» WHAT NEEDS TO BE DONE:
Look below for the line holding "Click the hair" and the line holding "Given: Click the Bluetooth icon in sidebar". Repeat those two and everything between, exactly.

'''

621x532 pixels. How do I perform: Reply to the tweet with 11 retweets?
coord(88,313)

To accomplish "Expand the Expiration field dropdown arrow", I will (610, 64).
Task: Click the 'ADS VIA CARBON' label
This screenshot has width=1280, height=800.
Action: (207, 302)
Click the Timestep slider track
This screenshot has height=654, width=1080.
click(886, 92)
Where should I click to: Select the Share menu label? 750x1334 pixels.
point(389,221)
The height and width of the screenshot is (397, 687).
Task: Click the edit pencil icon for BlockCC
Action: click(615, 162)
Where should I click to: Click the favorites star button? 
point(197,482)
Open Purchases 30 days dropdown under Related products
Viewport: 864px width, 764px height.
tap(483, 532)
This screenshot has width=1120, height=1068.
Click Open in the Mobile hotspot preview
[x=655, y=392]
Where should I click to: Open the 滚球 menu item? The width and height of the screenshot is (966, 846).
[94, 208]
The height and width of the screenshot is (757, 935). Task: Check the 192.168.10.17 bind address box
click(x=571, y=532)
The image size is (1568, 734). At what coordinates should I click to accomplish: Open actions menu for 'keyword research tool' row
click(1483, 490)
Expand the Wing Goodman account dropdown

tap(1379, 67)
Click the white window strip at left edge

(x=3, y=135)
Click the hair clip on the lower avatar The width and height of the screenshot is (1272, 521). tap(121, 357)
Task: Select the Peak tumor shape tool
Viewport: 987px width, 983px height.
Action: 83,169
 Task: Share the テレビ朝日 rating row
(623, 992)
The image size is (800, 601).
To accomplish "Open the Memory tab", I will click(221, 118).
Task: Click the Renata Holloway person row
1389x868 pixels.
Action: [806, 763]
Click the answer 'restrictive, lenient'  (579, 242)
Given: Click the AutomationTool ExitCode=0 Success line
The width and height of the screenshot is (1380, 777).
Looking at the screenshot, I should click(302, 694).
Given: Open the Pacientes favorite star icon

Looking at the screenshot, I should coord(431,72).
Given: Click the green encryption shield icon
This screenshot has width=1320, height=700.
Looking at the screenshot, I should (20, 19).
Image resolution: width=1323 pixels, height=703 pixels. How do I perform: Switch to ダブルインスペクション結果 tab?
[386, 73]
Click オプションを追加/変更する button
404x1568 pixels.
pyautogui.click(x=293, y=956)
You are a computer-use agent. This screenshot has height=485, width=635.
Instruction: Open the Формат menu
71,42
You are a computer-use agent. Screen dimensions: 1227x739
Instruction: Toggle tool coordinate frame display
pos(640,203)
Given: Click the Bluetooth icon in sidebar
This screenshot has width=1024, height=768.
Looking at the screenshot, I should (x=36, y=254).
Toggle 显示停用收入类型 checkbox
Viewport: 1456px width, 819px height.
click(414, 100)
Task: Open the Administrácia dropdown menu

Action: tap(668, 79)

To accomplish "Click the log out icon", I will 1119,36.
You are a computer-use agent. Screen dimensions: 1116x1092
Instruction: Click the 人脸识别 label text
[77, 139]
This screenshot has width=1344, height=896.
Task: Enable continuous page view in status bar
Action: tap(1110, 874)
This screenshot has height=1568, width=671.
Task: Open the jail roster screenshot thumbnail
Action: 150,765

'''

» TASK ANSWER:
Click the hair clip on the lower avatar The width and height of the screenshot is (1272, 521). tap(121, 357)
Task: Select the Peak tumor shape tool
Viewport: 987px width, 983px height.
Action: 83,169
 Task: Share the テレビ朝日 rating row
(623, 992)
The image size is (800, 601).
To accomplish "Open the Memory tab", I will click(221, 118).
Task: Click the Renata Holloway person row
1389x868 pixels.
Action: [806, 763]
Click the answer 'restrictive, lenient'  (579, 242)
Given: Click the AutomationTool ExitCode=0 Success line
The width and height of the screenshot is (1380, 777).
Looking at the screenshot, I should click(302, 694).
Given: Open the Pacientes favorite star icon

Looking at the screenshot, I should coord(431,72).
Given: Click the green encryption shield icon
This screenshot has width=1320, height=700.
Looking at the screenshot, I should (20, 19).
Image resolution: width=1323 pixels, height=703 pixels. How do I perform: Switch to ダブルインスペクション結果 tab?
[386, 73]
Click オプションを追加/変更する button
404x1568 pixels.
pyautogui.click(x=293, y=956)
You are a computer-use agent. This screenshot has height=485, width=635.
Instruction: Open the Формат menu
71,42
You are a computer-use agent. Screen dimensions: 1227x739
Instruction: Toggle tool coordinate frame display
pos(640,203)
Given: Click the Bluetooth icon in sidebar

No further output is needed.